RO: There has been a gradual increase and in the past nine to 12 months the number of inquiries and people using the service has risen significantly. You can take two views on this. It could be due to there being more awareness about mental illness and addictive disorders. Hopefully there’s been a greater sense of acceptance and de-stigmatisation of mental illness, so more people may be coming forward.

But it may also be a reflection of changes in dentistry, how challenging it is and that there are aspects of dentistry that are stressful, such as UDAs, what feels like financial squeezing of the service, patient expectation, complaints culture, etc. There is also a shift away from single-handed practices, where the dentists have a very close relationship with their patient group, to larger practices. There’s no perfect system, so it’s not a slight at any particular group, but there’s a general feeling of pressure within the NHS, and dentistry hasn’t been immune to that.

SB: Do you get a feeling about the future direction of dentists’ mental health?

RO: At this point, the trajectory is that more people than ever before are accessing the service, whether that’s for mood disorders or addiction.

In terms of addiction, this could be partly due to an increase in drug and alcohol use in society in general, and dentists aren’t immune from that. So, there is more recreational drug use than we’ve seen in the past and there may be a slight shift towards drug use among younger dentists, so this is perhaps something dental schools need to be aware of.

SB: How do you know if you cross the line into drug or alcohol addiction?

RO: The simple answer is that if your substance use is costing you more than money, then you have a problem. Some of the signs can be the ‘Monday morning syndrome’, people not coming into work on Monday, or maybe a change in mood or in performance at work, defensive practise in dentistry, so not treating what they would normally treat, and end-of-day impatience where you can’t wait to get out of the practice.

You can also look out for signs in others, by seeing if you notice a change in people’s demeanour and considering why that might be. Don’t be frightened to ask, ‘how are you?’, provided that you mean it and you’re prepared for the answer.
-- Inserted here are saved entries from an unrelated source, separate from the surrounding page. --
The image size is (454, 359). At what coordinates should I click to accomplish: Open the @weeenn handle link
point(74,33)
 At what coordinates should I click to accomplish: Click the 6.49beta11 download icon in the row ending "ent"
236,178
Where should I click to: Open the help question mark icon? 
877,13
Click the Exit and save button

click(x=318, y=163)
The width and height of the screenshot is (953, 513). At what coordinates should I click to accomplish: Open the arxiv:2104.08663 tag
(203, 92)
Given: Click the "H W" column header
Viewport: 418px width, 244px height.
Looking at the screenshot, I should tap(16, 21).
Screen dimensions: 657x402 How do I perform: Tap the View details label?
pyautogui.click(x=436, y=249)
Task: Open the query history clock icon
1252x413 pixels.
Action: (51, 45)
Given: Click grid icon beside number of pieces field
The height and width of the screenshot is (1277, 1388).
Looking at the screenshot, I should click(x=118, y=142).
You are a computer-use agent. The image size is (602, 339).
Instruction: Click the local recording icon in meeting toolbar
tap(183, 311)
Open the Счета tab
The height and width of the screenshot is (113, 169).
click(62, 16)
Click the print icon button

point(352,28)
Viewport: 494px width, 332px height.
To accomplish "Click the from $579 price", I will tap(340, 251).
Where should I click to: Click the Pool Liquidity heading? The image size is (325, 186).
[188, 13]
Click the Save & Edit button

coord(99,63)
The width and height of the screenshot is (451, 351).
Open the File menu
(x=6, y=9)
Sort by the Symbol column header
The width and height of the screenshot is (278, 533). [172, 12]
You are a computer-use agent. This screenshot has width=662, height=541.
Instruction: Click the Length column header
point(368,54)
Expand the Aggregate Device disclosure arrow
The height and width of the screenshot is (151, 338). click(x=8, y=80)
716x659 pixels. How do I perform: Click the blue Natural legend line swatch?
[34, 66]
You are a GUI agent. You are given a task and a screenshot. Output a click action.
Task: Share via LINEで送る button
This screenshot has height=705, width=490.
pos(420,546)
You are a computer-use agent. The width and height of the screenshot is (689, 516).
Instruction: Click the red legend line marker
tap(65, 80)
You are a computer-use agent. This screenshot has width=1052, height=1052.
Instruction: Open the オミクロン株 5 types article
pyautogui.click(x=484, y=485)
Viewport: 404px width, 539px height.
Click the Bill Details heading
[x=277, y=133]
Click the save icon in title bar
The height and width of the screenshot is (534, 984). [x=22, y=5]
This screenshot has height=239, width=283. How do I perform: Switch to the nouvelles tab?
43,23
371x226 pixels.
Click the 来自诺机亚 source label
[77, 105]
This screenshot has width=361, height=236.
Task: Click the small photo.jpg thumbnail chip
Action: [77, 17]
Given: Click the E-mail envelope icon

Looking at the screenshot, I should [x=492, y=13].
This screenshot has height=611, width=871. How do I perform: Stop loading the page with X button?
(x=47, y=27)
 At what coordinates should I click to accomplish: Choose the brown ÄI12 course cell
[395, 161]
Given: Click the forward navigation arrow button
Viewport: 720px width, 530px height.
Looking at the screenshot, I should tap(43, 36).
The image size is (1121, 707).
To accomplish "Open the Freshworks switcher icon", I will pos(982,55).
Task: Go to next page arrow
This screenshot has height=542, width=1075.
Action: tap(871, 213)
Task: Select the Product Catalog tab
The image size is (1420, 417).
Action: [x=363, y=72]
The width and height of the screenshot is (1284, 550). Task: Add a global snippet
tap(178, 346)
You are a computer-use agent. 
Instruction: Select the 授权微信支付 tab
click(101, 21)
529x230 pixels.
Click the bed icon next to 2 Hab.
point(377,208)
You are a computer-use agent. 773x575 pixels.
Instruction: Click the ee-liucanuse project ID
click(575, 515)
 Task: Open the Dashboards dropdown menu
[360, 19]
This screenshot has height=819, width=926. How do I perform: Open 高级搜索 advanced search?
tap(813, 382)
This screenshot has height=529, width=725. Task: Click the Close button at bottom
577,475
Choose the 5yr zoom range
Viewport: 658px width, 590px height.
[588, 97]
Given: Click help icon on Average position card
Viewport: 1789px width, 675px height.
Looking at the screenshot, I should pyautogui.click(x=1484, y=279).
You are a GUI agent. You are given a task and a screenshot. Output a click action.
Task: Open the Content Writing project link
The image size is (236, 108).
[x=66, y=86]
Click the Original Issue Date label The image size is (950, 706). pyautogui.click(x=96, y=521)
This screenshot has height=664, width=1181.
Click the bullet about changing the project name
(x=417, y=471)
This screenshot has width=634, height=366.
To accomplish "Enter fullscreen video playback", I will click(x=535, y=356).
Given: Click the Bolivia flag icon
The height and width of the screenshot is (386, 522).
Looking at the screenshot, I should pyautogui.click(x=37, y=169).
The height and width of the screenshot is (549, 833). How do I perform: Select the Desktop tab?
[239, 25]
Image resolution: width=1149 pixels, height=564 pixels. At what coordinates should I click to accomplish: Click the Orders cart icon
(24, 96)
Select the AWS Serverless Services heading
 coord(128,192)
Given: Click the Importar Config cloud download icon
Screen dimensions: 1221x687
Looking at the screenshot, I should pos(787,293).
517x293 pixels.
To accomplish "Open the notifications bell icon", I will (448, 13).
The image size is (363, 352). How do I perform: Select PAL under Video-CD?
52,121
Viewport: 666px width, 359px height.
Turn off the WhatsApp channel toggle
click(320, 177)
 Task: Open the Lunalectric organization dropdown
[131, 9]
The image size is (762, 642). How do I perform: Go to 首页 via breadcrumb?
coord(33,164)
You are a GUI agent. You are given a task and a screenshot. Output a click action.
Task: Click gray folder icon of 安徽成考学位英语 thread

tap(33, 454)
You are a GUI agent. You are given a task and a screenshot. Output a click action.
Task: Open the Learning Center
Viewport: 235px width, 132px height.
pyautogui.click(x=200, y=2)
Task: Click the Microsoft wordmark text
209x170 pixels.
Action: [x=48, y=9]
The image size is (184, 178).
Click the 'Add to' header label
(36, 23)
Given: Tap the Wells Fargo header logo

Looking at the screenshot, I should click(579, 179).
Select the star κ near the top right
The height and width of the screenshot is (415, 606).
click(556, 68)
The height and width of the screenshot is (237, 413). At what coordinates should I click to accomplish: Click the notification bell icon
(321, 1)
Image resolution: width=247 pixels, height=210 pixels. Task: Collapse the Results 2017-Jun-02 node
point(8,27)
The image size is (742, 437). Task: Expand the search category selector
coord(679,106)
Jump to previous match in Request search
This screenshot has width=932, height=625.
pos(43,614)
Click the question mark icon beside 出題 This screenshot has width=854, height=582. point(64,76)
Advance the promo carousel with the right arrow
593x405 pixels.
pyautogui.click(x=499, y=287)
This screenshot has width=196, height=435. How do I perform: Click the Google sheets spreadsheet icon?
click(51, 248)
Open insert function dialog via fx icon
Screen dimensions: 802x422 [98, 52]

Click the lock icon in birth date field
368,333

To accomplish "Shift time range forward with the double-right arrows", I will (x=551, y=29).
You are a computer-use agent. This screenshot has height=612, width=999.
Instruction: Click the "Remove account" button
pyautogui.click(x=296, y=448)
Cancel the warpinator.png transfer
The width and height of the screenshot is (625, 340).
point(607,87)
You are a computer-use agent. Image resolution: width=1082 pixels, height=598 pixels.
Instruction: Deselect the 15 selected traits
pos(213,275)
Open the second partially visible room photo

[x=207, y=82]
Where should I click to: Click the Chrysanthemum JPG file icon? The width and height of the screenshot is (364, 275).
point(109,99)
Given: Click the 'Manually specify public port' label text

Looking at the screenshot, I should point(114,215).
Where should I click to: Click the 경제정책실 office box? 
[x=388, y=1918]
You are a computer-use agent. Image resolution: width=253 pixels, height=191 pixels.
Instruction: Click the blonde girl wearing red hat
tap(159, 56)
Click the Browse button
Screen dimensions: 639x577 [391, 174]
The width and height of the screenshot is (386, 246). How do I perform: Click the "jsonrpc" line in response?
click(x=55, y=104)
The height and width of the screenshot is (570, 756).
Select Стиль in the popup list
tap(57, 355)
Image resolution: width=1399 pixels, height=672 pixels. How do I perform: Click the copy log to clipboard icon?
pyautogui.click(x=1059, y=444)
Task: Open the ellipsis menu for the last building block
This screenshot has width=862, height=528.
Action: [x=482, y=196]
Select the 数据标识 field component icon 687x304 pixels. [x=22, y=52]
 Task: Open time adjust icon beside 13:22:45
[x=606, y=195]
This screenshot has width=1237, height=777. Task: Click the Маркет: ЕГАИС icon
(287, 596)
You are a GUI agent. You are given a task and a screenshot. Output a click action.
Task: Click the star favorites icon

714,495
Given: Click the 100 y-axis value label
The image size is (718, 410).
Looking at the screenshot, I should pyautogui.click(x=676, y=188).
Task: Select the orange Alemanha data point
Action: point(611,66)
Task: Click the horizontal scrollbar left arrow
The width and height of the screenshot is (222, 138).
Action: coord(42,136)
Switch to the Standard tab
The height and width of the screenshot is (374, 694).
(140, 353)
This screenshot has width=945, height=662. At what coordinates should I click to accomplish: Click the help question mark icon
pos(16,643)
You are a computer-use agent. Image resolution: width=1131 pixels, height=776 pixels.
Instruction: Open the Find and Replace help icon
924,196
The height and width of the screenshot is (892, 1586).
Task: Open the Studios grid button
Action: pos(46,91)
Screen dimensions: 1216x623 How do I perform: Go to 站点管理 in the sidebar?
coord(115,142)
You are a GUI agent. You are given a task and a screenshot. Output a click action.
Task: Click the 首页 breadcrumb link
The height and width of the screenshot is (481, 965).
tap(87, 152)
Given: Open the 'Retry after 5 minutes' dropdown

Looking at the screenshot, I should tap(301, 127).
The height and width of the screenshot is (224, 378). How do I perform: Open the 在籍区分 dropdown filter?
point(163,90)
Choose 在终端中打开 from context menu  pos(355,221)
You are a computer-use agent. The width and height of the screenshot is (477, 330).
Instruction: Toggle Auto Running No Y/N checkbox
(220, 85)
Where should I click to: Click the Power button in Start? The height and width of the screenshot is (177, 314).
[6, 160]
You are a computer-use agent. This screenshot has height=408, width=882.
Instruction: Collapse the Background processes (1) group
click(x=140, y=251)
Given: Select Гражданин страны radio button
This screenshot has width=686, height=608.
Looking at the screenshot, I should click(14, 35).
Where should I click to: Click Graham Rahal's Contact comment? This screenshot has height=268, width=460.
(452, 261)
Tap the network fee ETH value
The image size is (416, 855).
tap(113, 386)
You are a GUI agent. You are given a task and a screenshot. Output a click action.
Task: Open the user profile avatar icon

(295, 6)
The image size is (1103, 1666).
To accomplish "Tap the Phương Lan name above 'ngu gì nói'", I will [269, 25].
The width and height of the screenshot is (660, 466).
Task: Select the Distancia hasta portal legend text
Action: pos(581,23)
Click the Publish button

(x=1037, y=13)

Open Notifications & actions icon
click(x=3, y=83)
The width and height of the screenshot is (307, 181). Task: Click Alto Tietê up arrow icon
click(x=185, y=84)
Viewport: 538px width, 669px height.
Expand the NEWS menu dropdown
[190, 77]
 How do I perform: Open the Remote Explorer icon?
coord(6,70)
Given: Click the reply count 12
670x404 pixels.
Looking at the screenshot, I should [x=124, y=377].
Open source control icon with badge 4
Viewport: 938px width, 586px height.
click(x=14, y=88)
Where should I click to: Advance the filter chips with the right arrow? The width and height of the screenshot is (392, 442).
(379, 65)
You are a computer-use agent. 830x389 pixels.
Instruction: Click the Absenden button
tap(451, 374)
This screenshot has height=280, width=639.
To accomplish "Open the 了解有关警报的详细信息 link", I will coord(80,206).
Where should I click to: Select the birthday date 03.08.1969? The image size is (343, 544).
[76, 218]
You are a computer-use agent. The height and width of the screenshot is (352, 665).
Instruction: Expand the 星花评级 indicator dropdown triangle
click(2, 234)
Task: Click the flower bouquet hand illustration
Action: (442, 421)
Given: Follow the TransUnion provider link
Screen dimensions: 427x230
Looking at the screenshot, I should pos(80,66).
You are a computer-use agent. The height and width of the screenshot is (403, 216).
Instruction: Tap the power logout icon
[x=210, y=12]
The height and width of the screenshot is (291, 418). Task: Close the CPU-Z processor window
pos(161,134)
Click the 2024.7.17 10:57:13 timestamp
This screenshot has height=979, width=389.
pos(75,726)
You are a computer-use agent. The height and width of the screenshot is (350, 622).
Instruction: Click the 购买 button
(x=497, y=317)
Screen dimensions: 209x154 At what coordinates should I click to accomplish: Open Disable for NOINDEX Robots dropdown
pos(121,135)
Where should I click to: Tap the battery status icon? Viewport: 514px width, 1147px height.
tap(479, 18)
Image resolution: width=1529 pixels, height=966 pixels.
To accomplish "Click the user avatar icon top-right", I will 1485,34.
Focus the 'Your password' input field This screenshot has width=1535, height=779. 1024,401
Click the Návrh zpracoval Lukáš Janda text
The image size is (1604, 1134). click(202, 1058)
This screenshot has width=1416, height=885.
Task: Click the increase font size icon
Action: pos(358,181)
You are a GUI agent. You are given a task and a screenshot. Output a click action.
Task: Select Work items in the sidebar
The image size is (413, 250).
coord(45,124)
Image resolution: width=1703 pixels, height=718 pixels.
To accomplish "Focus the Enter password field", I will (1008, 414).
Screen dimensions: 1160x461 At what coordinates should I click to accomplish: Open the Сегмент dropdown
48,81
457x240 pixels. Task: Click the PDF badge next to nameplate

SB: Is there anything that dentists can do themselves to try and improve their mental health?

RO: When it comes to stress, burnout or anxiety at work, something to think about is your own self-care. A good place to start is sleep hygiene, such as whether you’re going to bed at a reasonable time, and doing so consistently. Also, look at how healthy your diet is, and how much exercise and relaxation you get. Involve yourself with other groups that enjoy the things you like doing, whether that’s dancing, singing or exercising.

Be mindful of how much you’re drinking, because alcohol, as well as other substances such as cocaine or cannabis, can be a good self-medicant.

If you do have a sense that things aren’t right, then have the courage to talk to somebody and seek help. Look at things like mindfulness and relaxation apps, and online Cognitive Behavioural Therapy (CBT). The single most important thing is the recognition there’s a problem, acceptance that there’s a problem and then exploring the solution. Ultimately, one of the reasons why this programme exists is to help explore the solution and provide ease of access to appropriate services to individuals who are in difficulty with mental health and addictive disorders.

SB: Is there a way for dentists to help each other and improve the situation for the profession as a whole?

RO: One thing is to have a sense of responsibility in terms of looking at how you see your own mental wellbeing, and how you perceive mental wellbeing in others? Do you think that they’re weak or stupid? This kind of reflection can help you to become more accepting and unashamed of any mental health issues with yourself, and, of course, with others.

And, if you have a colleague or friend who is struggling with some aspect of mental health, meet them where they are and walk with them there, not where you want them to be. So, if they are in a low place, meet them there, don’t pretend that they’re other than that. That sort of unconditional acceptance can make a huge difference.

SB: Rory, thanks for talking to me about this serious subject and for the advice for the profession.